Stated task: Render the material from the line containing "Open a new tab" through the line containing "click(x=182, y=323)", both included, as a two-column CSV with the headers command and location. Each row should pair one command with its location, with every value in a single quoted field and line breaks replaced by spaces.

* BEGIN Provided entries *

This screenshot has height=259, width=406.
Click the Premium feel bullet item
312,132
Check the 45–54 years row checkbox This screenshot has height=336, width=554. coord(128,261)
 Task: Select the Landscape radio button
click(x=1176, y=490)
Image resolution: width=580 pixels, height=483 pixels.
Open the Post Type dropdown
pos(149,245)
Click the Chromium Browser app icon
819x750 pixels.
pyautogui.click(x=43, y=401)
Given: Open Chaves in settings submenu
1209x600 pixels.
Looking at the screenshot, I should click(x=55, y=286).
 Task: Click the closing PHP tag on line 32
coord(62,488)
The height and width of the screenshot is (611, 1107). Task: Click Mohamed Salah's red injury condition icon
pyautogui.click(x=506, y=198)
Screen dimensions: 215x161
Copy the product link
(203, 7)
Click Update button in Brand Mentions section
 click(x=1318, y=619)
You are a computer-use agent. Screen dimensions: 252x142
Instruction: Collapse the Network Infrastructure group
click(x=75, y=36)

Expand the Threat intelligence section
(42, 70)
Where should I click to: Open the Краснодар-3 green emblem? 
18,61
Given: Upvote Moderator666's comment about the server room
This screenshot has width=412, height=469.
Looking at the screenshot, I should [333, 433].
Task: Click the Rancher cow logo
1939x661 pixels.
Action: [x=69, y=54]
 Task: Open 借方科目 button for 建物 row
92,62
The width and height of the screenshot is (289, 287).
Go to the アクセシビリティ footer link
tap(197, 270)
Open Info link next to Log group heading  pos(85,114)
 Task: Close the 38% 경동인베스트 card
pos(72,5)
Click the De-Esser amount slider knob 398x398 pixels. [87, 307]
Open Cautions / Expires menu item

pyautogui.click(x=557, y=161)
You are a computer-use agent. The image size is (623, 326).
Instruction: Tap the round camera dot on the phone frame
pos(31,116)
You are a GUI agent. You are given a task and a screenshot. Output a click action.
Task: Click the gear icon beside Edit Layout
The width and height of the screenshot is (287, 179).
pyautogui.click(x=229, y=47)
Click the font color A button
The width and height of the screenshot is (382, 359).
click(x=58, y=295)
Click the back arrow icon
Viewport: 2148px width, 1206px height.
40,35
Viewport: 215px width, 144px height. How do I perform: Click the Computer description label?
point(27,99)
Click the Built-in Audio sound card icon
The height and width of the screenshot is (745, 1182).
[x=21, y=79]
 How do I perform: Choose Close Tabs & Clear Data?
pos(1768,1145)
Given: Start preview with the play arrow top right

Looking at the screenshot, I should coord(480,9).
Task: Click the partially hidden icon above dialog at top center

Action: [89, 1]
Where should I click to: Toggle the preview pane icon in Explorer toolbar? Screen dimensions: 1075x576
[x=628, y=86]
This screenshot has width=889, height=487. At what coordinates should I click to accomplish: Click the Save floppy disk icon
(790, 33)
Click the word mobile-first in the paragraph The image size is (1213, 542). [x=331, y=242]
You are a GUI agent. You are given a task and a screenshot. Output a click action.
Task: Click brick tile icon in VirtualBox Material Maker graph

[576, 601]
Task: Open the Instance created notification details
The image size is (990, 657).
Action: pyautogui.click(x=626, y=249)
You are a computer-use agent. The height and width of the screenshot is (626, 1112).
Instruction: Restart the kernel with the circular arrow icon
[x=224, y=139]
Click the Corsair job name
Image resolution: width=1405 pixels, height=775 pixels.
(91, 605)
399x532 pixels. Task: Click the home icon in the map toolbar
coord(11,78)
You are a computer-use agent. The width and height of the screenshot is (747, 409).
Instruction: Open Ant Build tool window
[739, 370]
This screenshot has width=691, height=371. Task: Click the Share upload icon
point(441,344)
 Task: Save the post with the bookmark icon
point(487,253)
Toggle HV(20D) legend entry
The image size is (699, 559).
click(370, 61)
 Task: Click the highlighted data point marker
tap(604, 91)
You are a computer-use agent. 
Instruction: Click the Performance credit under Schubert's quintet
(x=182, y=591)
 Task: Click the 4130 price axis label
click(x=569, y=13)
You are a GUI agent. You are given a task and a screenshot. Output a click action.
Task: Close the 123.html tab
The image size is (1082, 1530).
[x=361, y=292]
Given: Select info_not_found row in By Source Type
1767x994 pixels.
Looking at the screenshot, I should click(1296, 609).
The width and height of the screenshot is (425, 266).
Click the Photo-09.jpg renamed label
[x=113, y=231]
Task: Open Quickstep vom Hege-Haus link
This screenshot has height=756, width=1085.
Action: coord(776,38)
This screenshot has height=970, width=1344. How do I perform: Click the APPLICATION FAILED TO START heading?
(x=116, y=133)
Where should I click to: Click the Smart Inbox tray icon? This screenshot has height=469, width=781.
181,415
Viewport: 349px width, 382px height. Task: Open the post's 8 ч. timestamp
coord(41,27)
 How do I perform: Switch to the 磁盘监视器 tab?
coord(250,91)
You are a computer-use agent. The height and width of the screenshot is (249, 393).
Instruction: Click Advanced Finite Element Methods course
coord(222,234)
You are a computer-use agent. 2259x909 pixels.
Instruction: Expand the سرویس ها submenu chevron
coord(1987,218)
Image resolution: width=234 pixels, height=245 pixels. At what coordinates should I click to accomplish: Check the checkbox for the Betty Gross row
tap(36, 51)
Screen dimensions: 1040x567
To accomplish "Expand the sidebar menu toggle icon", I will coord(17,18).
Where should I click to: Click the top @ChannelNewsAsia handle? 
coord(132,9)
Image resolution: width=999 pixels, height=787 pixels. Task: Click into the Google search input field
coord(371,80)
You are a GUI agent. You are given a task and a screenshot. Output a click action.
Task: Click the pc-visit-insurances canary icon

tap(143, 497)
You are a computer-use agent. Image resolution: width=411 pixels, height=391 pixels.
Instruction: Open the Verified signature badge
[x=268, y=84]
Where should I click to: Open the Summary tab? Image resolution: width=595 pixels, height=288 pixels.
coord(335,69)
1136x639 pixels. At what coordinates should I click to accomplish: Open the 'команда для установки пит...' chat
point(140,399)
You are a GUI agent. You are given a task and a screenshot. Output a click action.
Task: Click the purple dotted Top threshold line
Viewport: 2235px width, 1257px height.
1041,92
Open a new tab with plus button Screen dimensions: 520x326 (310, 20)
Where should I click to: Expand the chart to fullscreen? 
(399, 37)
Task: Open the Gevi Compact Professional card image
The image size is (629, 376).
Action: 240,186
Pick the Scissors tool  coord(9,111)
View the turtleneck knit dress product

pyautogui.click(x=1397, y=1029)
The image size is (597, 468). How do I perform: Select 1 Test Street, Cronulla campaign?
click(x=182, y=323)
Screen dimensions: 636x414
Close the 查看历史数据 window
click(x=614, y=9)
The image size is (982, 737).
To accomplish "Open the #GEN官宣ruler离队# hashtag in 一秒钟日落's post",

* END Provided entries *

The result:
command,location
"Open a new tab with plus button Screen dimensions: 520x326","(310, 20)"
"Where should I click to: Expand the chart to fullscreen?","(399, 37)"
"Task: Open the Gevi Compact Professional card image The image size is (629, 376).","Action: 240,186"
"Pick the Scissors tool","coord(9,111)"
"View the turtleneck knit dress product","pyautogui.click(x=1397, y=1029)"
"The image size is (597, 468). How do I perform: Select 1 Test Street, Cronulla campaign?","click(x=182, y=323)"